1. Is the sequence uniformly
conserved?
2. Given the uniformity (or not)
of the conservation, would you expect that your phylogenetic analysis would be
improved by incorporation of a model of between-site rate heterogeneity (i.e.
gamma and invariant sites)?
3. Is part of the alignment too
divergent for tree calculation?
4. Are there any sequence in the
alignment that you expect are fragments?
1. Delete all the fragments.
Remove gaps and realign.
2. Check for any funny sequences
in the conserved homeobox. If any occur, delete them, remove gaps, realign.
3. When the alignment seems to be
ready, save the alignment in PIR format.
1. Load the GBLOCKS server at:
http://molevol.ibmb.csic.es/Gblocks_server/index.html
2. Load the PIR format alignment
3. Toggle on smaller blocks and
less strict flanking positions. (Why are we doing this?)
4. Get blocks and save as e.g.
DLL_gb.pir
1. Load the Gblocked alignment
into ClustalX
Does
this alignment have many or few informative positions? Is it suitable for
detailed or superficial phylogeny estimation?

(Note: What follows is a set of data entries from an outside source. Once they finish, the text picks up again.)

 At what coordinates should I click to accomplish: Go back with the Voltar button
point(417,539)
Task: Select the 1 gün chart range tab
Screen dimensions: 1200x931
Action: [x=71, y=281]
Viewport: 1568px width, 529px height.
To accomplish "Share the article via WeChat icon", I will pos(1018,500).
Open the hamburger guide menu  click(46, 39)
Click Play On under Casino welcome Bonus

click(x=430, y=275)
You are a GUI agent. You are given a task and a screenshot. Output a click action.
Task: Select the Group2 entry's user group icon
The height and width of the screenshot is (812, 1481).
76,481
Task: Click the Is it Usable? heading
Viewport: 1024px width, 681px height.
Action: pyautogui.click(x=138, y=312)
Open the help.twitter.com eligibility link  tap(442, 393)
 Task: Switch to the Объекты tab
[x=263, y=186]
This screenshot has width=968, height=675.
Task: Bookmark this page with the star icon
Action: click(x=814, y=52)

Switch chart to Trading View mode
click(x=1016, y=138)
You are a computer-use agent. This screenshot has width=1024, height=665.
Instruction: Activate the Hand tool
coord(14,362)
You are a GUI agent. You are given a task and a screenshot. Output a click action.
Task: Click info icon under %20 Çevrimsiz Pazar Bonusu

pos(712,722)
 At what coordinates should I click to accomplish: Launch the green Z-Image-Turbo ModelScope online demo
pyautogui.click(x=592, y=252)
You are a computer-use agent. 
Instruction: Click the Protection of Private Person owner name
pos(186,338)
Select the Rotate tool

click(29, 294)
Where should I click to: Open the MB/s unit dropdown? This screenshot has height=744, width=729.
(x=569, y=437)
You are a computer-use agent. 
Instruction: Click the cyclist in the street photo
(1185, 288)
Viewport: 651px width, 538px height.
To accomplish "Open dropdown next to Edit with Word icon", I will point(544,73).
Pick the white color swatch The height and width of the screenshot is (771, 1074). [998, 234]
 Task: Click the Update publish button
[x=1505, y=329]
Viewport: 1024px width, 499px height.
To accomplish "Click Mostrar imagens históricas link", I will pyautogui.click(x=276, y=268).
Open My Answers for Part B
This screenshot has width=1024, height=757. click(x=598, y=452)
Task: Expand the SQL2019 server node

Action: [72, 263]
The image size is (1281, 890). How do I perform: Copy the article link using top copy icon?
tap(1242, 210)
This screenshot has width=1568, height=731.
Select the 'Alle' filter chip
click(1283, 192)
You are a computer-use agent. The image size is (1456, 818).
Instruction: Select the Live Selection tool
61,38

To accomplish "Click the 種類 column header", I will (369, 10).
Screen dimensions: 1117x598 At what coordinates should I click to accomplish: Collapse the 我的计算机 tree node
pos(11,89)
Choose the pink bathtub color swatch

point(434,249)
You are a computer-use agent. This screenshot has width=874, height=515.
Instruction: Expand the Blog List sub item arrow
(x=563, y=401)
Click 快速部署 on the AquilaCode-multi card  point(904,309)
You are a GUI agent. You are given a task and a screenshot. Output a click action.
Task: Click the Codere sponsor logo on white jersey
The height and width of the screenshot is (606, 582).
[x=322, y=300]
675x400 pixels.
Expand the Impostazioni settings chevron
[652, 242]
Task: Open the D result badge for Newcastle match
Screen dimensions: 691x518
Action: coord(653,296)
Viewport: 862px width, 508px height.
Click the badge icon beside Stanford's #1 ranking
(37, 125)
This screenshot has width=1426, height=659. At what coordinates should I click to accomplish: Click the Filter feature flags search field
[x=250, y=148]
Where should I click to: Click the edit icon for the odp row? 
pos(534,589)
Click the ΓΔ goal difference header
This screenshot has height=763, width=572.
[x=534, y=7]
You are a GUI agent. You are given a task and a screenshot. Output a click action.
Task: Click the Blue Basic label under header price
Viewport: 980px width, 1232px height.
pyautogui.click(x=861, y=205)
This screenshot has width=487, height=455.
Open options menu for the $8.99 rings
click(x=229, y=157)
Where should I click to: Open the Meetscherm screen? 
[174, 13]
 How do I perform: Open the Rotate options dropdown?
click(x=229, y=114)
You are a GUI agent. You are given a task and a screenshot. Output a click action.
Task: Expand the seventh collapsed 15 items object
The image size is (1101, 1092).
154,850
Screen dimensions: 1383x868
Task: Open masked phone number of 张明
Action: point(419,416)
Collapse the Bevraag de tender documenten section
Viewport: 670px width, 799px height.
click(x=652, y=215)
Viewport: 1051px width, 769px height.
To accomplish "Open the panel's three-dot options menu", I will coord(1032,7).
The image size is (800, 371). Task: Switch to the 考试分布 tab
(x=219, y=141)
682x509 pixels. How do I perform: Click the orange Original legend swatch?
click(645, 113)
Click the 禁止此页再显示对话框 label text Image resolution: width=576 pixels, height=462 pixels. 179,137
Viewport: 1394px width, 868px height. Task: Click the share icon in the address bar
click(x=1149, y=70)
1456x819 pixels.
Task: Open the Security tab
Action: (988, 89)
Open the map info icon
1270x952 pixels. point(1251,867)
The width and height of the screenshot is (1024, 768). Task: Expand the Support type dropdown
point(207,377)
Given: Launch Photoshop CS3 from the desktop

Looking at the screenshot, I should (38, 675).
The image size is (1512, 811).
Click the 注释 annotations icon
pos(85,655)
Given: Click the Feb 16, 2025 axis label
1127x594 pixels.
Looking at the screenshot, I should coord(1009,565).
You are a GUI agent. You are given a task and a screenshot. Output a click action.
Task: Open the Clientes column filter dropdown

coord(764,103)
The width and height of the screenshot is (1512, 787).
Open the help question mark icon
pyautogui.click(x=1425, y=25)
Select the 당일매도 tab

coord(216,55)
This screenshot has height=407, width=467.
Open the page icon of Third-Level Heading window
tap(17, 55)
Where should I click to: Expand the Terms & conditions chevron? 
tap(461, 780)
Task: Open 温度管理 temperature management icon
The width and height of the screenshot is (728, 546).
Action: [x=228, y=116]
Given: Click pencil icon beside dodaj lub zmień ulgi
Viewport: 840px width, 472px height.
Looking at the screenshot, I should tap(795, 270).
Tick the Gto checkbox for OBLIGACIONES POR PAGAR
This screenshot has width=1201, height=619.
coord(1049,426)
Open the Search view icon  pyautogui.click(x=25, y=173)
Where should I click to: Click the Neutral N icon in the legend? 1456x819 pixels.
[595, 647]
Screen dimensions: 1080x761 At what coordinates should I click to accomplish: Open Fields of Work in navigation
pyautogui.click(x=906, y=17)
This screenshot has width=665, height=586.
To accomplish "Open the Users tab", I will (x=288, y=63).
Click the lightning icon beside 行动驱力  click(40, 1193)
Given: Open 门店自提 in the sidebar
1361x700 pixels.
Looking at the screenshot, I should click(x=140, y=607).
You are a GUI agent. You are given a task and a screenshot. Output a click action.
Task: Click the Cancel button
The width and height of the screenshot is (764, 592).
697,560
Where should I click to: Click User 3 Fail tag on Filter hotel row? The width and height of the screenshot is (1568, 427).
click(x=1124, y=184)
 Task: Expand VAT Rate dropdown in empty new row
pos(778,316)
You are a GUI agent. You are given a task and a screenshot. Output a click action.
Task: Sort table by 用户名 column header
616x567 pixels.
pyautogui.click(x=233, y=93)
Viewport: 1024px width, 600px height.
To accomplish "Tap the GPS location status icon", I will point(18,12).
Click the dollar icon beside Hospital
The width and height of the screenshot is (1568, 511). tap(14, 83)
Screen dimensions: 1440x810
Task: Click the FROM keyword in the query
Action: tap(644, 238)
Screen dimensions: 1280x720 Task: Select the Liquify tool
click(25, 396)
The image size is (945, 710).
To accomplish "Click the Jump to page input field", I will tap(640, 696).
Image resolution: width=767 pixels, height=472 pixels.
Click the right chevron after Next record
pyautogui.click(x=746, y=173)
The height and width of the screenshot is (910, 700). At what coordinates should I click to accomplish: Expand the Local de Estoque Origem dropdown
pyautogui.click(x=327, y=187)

2. Toggle on correct for multiple
substitutions
3. Make tree
4. Display tree in NJPLOT
1. Is there a Xenopus orthologue
of our sequence (Box5_notvi)?
2. Is there another DLL from this
newt?
3. Are there other amphibian
DLLs?
4. Are DLX3_Notvi and DLL3_Xenla
orthologues?
5. Is there something odd about
Xenopus DLL numbering? What? Is this common in sequence databases?